Administrative and Government Law

Unclaimed Savings Bond Act: History, Rules, and Search

Billions in savings bonds remain unclaimed in federal vaults. Learn how the Unclaimed Savings Bond Act came to be, what it requires, and how to search for bonds you may be owed.

The Unclaimed Savings Bond Act is federal legislation that requires the U.S. Treasury Department to share ownership records for matured, unredeemed savings bonds with state governments, enabling state unclaimed property programs to locate bondholders and help them claim their money. After years of failed legislative attempts and court battles, the law was enacted on December 29, 2022, as part of the Consolidated Appropriations Act, 2023. By late 2025, Treasury had digitized records covering approximately 100 million unredeemed bonds worth roughly $36 billion and began the process of transferring that data to states.

The Problem: Billions Sitting in Federal Vaults

Since 1935, the U.S. Treasury has issued more than six billion savings bonds totaling over $600 billion.1NAST. Unclaimed Bonds The vast majority have been redeemed, but a small fraction — roughly one percent of all matured bonds — never were.2Mississippi Treasury. McRae: Unclaimed Savings Bond Act Will Unleash Billions for Americans Those bonds stopped earning interest when they reached final maturity, yet their owners or heirs never collected the proceeds. As of May 2024, the Treasury held more than 95 million such bonds with a combined value of approximately $38 billion.3Sen. John Kennedy.

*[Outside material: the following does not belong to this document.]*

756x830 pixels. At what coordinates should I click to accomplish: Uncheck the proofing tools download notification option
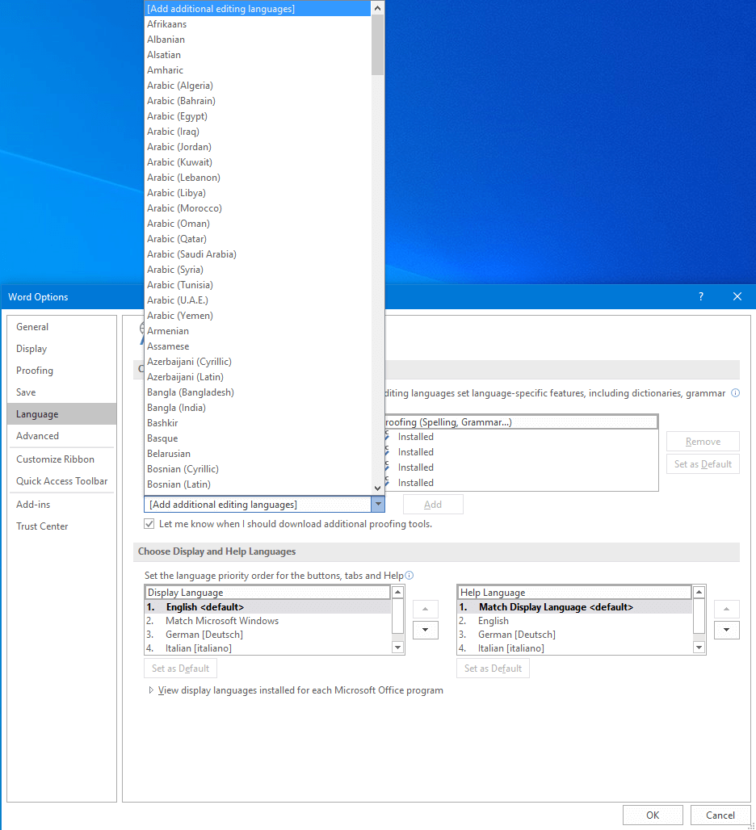[x=149, y=523]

Kennedy Details Effort to Help Louisianians Collect Missing Money Through Unclaimed Savings Bonds

The core frustration for state officials was straightforward: the Treasury held all the ownership records — names, addresses, serial numbers — but would not share them with states, and it had no active program to track down bondholders or notify them when their bonds matured.4Pennsylvania Treasury. Savings Bonds Meanwhile, every state already ran an unclaimed property program designed to do exactly that kind of work. The federal government, in other words, was sitting on billions it owed people while refusing to let the entities best equipped to find those people do the finding.

Why States Couldn’t Just Take the Bonds: The Legal Battle

States didn’t accept that arrangement quietly. Beginning as early as 1952, state officials tried to obtain bondholder information from the federal government.5Rep. Ron Estes. Estes Introduces Unclaimed Savings Bond Act When those efforts failed, some states turned to their own unclaimed property laws, attempting to declare the bonds abandoned and claim the proceeds through escheatment — the legal process by which a state takes custody of unclaimed assets.

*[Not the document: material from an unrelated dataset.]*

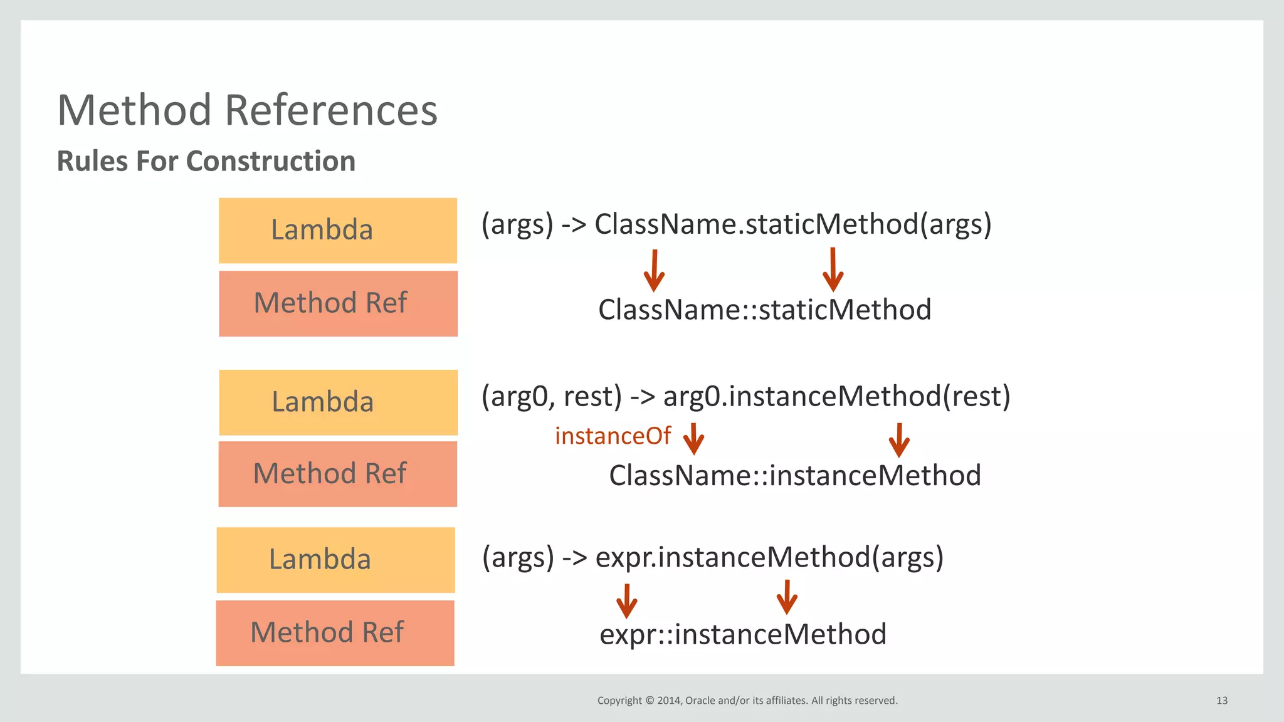Click the "ClassName::instanceMethod" text

pos(794,476)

Federal courts consistently blocked those efforts. In Treasurer of New Jersey v. U.S. Department of the Treasury, 684 F.3d 382 (3d Cir. 2012), the Third Circuit held that state “custody escheat” laws were preempted by federal regulations because those regulations allow bond owners to redeem bonds at any time after maturity, with no expiration date. A state law that declares a bond abandoned after a set number of years directly conflicts with that federal right.6Federal Register. Regulations Governing United States Savings Bonds

Kansas and Arkansas then tried a different theory — arguing that their states had obtained full legal title to the bonds, not just custody, and that title-based escheatment should survive preemption. In LaTurner v. United States, 933 F.3d 1354 (Fed. Cir. 2019), the Federal Circuit rejected that argument on two independent grounds. First, federal law preempts state title escheatment of savings bonds just as it preempts custody escheatment. Second, even if a state somehow held valid title, it still couldn’t redeem bonds that were six or more years past maturity without the serial numbers — and states didn’t have the physical bonds or the serial numbers.7Justia. LaTurner v. United States The Treasury’s records were largely non-digitized at the time, making it impractical to even identify which bonds belonged to residents of which state.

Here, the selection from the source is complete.